2. **Now let's try numbers between 0 and 1, maybe in the middle:**
* If $x = 0.5$, $f(0.5) = e^{0.5} + 0.5 - 3 \approx 1.649 + 0.5 - 3 = 2.149 - 3 = -0.851$. (Still negative)
So the answer is between 0.5 and 1. It's closer to 1 because $f(1)$ is closer to 0 than $f(0.5)$ is.

3. **Let's try a number closer to 1, like 0.8:**
* If $x = 0.8$, $f(0.8) = e^{0.8} + 0.8 - 3 \approx 2.2255 + 0.8 - 3 = 3.0255 - 3 = 0.0255$. (Very close to zero, and positive!)
This is super close! Since $f(0.5)$ was negative and $f(0.8)$ is positive, the answer is between 0.5 and 0.8. And 0.8 is much closer!
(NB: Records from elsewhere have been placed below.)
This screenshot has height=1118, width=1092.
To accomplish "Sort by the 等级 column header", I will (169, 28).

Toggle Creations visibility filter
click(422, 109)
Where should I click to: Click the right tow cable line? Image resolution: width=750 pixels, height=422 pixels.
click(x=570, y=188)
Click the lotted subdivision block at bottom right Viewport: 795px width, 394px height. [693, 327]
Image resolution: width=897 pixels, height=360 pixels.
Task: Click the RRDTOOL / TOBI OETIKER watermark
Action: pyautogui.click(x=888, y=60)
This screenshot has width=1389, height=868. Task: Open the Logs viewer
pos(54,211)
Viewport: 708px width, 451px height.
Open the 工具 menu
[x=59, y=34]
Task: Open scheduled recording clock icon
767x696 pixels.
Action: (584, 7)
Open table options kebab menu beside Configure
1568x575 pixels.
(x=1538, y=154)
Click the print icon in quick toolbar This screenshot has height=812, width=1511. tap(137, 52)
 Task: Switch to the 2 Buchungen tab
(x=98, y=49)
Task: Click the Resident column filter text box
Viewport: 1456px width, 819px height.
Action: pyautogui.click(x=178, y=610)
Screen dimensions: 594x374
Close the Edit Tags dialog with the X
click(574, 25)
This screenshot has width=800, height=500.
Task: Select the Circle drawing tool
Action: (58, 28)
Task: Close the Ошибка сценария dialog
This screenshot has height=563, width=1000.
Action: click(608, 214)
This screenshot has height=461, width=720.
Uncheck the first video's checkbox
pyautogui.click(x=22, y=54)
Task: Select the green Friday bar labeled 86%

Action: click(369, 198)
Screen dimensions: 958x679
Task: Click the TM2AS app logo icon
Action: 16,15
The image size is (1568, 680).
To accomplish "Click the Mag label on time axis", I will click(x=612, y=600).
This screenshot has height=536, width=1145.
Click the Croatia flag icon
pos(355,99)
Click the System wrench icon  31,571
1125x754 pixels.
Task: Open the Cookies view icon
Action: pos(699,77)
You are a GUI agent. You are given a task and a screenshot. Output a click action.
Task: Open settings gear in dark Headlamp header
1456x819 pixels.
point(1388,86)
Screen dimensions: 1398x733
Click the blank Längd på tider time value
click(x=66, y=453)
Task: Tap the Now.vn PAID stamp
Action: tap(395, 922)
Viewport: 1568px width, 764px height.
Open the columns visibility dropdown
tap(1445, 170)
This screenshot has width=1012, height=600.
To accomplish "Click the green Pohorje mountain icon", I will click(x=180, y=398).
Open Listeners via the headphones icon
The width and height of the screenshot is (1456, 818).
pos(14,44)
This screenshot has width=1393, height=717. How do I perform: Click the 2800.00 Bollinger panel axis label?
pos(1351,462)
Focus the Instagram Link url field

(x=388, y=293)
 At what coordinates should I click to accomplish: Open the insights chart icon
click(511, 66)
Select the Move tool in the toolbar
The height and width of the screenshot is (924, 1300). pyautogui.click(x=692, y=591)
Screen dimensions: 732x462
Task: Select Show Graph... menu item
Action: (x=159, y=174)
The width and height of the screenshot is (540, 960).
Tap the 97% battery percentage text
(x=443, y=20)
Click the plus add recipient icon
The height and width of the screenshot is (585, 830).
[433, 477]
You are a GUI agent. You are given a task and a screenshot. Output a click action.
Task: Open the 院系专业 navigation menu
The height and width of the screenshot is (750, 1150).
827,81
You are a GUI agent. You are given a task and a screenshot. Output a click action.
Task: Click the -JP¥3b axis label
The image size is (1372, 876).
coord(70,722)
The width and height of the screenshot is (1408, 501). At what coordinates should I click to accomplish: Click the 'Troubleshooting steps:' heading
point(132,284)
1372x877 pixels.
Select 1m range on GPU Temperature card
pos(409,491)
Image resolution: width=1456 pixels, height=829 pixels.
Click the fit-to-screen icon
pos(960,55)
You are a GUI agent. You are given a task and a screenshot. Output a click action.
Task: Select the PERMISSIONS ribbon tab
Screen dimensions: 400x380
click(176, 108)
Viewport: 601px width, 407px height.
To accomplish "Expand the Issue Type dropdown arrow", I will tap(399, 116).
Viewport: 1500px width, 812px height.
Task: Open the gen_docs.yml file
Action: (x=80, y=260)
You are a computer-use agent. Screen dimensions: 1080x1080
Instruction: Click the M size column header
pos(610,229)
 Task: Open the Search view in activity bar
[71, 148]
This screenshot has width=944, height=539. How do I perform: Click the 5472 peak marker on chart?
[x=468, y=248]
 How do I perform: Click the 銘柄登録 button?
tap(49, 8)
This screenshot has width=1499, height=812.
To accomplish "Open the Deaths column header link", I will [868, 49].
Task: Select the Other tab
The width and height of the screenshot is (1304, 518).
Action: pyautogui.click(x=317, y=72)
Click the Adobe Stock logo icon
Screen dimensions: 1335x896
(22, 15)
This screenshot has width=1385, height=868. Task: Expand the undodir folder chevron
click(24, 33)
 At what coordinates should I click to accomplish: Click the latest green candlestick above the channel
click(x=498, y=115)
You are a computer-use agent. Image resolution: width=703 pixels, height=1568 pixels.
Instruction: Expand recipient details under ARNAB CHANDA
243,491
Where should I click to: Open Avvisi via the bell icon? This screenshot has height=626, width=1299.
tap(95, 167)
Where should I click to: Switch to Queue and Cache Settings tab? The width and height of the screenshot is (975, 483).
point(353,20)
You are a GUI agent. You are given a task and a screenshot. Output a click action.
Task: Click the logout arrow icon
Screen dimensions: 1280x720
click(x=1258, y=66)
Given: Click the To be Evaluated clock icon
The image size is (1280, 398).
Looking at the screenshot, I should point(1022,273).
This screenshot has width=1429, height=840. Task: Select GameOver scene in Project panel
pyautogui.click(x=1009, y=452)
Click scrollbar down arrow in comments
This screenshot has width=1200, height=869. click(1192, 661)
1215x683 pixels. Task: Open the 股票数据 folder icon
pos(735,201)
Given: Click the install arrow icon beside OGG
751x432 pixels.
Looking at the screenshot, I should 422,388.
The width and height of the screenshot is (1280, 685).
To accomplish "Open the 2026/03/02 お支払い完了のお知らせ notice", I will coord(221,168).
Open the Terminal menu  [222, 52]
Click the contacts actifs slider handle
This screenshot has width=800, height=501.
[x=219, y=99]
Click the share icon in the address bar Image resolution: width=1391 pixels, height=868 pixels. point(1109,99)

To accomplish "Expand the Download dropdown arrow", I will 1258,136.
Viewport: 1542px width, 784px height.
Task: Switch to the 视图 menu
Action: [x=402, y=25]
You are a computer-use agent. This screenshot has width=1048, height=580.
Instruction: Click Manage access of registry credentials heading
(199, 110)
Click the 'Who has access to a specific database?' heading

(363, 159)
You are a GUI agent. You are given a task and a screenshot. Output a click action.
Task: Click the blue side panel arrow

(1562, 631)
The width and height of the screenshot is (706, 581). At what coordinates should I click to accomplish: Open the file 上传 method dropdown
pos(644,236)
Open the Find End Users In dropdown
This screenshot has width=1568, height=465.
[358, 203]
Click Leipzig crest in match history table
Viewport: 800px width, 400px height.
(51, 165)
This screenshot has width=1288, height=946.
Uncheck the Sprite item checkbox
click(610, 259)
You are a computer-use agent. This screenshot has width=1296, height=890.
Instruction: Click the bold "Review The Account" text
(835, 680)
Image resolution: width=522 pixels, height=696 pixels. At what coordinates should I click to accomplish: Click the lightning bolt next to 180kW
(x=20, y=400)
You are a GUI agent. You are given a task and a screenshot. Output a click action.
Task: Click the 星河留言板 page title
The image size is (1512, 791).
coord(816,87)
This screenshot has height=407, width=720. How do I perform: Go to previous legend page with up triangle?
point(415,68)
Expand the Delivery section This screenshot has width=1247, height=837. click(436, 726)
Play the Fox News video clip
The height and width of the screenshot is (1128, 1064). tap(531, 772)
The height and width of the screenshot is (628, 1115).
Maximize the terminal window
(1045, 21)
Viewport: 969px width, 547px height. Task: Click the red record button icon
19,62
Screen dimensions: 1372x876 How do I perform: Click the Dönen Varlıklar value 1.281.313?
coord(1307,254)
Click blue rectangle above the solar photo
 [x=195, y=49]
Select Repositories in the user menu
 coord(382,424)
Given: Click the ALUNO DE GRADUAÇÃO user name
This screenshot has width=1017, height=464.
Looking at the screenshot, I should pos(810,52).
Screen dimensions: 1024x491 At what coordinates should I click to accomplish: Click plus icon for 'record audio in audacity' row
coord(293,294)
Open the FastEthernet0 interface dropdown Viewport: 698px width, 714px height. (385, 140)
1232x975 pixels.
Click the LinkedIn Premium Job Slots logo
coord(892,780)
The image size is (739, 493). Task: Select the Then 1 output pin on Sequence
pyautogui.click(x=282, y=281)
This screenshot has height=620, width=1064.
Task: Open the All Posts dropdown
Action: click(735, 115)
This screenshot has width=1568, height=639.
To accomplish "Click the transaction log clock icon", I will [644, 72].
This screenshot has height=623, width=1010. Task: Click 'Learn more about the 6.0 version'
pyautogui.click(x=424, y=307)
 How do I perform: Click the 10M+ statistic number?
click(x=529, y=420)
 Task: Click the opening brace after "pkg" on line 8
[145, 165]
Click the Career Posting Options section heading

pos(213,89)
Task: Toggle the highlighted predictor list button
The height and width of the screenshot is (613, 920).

4. **Let's try a number just a little bit smaller than 0.8, like 0.7:**
* If $x = 0.7$, $f(0.7) = e^{0.7} + 0.7 - 3 \approx 2.0138 + 0.7 - 3 = 2.7138 - 3 = -0.2862$. (Negative)
So the answer is between 0.7 and 0.8.

5. **Now we need to get super specific for two decimal places. Let's try 0.79 and 0.80:**
* If $x = 0.79$, $f(0.79) = e^{0.79} + 0.79 - 3 \approx 2.2034 + 0.79 - 3 = 2.9934 - 3 = -0.0066$. (Negative, but super tiny!)
* If $x = 0.80$, $f(0.80) = e^{0.80} + 0.80 - 3 \approx 2.2255 + 0.80 - 3 = 3.0255 - 3 = 0.0255$. (Positive)
The answer is between 0.79 and 0.80.

6. **Which one is it closer to?**
* $f(0.79)$ is $-0.0066$ (which is $0.0066$ away from 0).
* $f(0.80)$ is $0.0255$ (which is $0.0255$ away from 0).
Since $0.0066$ is much smaller than $0.0255$, the value of $x$ is much closer to $0.79$ than to $0.80$.

So, the smallest root greater than zero, rounded to two decimal places, is $0.79$.